In answering the question in the title of this essay, last month’s segment, Part 2, addressed the anthropological study, Diffusion of Innovations, which discusses how change occurs in societies. These anthropologists discovered that, within diverse cultures, there can be found groups that vary in their openness to new ideas and technology—groups that fall within a neat bell curve. The success of the spread of an innovative technology or new idea reliably hinges on one point: whether or not opinion leaders vouch for it. In this context, the mainstream media can rightly be seen as promoting the official myth of 9/11, and therefore aiding and abetting the crimes of September 11, 2001.

We continue Ms. Shure’s analysis in Part 3 with the authority experiments of Stanley Milgram, Jane Elliott, and Philip Zimbardo.

In his famous 1961 experiment on obedience to authority, Yale University psychologist Stanley Milgram set out to answer the question, “Could it be that Eichmann and his million accomplices in the Holocaust were just following orders? Could we call them all accomplices?”

Three people made up each of Milgram’s experiments: an experimenter (the authority); the subject of the experiment, a volunteer who was told that he or she was a “teacher”; and a confederate (a plant) who was thought by the subject to be a “student” or “learner,” but who was actually an actor.

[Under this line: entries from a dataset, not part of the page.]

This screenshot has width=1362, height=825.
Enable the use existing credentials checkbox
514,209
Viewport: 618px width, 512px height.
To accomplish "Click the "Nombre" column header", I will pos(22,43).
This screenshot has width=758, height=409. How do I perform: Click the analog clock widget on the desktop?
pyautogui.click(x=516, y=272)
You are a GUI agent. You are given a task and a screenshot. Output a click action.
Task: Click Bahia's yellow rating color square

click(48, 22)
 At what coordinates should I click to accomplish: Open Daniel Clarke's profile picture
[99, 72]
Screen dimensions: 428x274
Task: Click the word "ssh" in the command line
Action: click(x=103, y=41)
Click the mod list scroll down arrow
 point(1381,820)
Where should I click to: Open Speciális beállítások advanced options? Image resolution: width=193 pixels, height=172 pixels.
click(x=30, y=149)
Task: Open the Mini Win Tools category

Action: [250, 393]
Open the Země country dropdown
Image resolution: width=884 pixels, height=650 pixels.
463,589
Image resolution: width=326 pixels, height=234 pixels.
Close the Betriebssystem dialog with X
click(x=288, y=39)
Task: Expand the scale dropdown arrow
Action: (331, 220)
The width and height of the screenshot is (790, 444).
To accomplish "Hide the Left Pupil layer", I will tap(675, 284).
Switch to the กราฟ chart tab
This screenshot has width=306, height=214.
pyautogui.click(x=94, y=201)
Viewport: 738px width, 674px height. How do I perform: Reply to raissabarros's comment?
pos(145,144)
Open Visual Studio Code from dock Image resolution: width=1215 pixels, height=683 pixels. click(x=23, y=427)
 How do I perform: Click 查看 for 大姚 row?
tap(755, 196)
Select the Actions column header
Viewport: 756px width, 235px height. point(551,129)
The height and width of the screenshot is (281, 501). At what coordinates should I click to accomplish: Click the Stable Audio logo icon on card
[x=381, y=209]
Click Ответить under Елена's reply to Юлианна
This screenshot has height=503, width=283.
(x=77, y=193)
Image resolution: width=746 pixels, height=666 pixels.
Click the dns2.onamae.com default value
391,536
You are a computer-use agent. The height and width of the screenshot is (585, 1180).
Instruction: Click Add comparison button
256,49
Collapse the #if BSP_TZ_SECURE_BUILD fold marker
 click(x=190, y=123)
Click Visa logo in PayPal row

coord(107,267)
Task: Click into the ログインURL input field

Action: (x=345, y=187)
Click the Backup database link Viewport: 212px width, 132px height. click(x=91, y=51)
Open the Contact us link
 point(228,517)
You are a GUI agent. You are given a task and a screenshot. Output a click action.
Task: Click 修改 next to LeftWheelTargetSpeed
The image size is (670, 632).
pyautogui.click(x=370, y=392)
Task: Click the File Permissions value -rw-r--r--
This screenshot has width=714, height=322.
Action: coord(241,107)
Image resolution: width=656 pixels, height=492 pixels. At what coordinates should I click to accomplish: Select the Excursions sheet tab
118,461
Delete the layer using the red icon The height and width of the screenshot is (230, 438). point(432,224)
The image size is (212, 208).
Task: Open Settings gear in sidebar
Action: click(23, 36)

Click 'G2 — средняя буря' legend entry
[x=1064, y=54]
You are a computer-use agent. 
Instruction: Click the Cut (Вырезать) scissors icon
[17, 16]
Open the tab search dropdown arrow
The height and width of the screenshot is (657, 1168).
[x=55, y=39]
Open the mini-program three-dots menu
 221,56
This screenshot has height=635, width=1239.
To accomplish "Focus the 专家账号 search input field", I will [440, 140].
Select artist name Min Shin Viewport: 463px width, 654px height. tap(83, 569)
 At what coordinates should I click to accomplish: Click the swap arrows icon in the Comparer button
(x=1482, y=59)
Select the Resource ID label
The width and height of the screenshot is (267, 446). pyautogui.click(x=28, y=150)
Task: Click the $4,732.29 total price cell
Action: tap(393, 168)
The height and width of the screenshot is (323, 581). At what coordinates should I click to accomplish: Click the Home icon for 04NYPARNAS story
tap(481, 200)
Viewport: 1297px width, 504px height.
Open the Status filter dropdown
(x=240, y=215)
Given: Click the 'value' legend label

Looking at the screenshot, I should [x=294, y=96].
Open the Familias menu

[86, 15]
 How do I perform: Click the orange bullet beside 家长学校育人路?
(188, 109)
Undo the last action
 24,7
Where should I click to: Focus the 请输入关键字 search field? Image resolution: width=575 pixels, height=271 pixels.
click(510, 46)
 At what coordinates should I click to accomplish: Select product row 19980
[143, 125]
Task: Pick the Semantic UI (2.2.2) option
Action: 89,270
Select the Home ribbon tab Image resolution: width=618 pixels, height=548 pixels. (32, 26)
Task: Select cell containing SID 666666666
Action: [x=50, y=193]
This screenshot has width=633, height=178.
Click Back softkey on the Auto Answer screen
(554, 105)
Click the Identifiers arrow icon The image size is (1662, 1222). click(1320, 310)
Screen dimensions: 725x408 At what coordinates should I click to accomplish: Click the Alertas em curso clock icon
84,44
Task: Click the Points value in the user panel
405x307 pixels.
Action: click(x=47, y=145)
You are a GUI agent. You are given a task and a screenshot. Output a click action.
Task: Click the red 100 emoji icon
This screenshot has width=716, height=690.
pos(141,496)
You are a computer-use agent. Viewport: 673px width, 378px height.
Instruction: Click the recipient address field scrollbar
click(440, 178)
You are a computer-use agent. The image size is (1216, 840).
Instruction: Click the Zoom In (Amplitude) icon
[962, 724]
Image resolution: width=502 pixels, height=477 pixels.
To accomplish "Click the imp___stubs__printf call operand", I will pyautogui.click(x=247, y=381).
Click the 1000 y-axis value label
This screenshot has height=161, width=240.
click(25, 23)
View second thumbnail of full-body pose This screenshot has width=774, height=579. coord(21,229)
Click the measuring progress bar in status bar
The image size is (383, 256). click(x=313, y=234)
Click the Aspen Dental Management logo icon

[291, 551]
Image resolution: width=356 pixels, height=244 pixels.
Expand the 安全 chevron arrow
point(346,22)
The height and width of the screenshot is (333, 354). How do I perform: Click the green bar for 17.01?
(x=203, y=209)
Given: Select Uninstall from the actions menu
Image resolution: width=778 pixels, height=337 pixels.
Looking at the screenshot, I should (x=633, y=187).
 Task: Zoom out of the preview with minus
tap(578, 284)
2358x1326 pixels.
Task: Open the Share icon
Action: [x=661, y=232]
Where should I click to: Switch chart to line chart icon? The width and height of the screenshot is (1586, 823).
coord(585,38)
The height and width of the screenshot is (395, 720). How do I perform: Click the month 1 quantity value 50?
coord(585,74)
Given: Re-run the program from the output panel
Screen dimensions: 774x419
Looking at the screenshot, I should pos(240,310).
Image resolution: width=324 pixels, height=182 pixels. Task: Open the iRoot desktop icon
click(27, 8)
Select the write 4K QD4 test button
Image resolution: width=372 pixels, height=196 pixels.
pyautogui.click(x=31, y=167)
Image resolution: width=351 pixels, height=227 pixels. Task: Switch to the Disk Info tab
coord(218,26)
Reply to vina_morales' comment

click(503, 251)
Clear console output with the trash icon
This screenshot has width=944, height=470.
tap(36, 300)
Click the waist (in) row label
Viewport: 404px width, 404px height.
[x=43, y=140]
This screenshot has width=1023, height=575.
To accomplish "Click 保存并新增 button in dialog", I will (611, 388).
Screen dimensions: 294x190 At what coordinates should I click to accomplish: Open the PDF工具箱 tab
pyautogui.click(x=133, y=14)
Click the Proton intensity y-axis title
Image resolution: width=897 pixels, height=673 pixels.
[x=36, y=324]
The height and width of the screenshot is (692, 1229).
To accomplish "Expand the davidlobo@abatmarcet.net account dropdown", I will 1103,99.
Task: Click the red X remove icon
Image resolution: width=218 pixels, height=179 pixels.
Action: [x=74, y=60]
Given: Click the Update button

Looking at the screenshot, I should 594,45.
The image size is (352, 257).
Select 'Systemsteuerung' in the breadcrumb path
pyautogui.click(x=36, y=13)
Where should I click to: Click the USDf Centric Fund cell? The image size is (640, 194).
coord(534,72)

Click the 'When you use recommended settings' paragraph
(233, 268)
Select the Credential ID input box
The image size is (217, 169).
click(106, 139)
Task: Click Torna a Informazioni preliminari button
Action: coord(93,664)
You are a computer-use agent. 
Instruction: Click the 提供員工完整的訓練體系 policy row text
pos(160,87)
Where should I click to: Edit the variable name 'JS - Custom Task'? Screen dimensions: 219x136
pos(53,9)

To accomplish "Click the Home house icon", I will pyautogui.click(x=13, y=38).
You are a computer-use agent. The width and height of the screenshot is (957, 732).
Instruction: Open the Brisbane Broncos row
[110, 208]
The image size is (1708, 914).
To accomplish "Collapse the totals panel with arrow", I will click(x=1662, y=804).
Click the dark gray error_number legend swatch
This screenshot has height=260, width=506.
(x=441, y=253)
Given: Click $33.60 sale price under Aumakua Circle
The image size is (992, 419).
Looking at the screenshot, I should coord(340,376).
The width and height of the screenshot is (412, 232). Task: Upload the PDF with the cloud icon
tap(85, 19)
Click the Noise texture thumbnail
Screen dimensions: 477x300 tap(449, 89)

The “teacher” (subject) was given a sample electrical shock that the “student” (actor) would supposedly receive. Then, the teacher read a list of word pairs to the student, and the student would press a button to give his answer. If the response was correct, the teacher would go to the next list of word pairs, but if the answer was wrong, the teacher would administer an electric shock to the student. This would continue with shocks increasing in 15-volt increments for each succeeding incorrect answer. In reality, no electric shocks were actually administered, but pre-recorded sounds of pain would play at certain shock levels. At a higher level of the supposed shocks, the actor would bang on the wall separating him and the teacher and complain of his heart condition. At an even higher shock level, all sounds from the student ceased.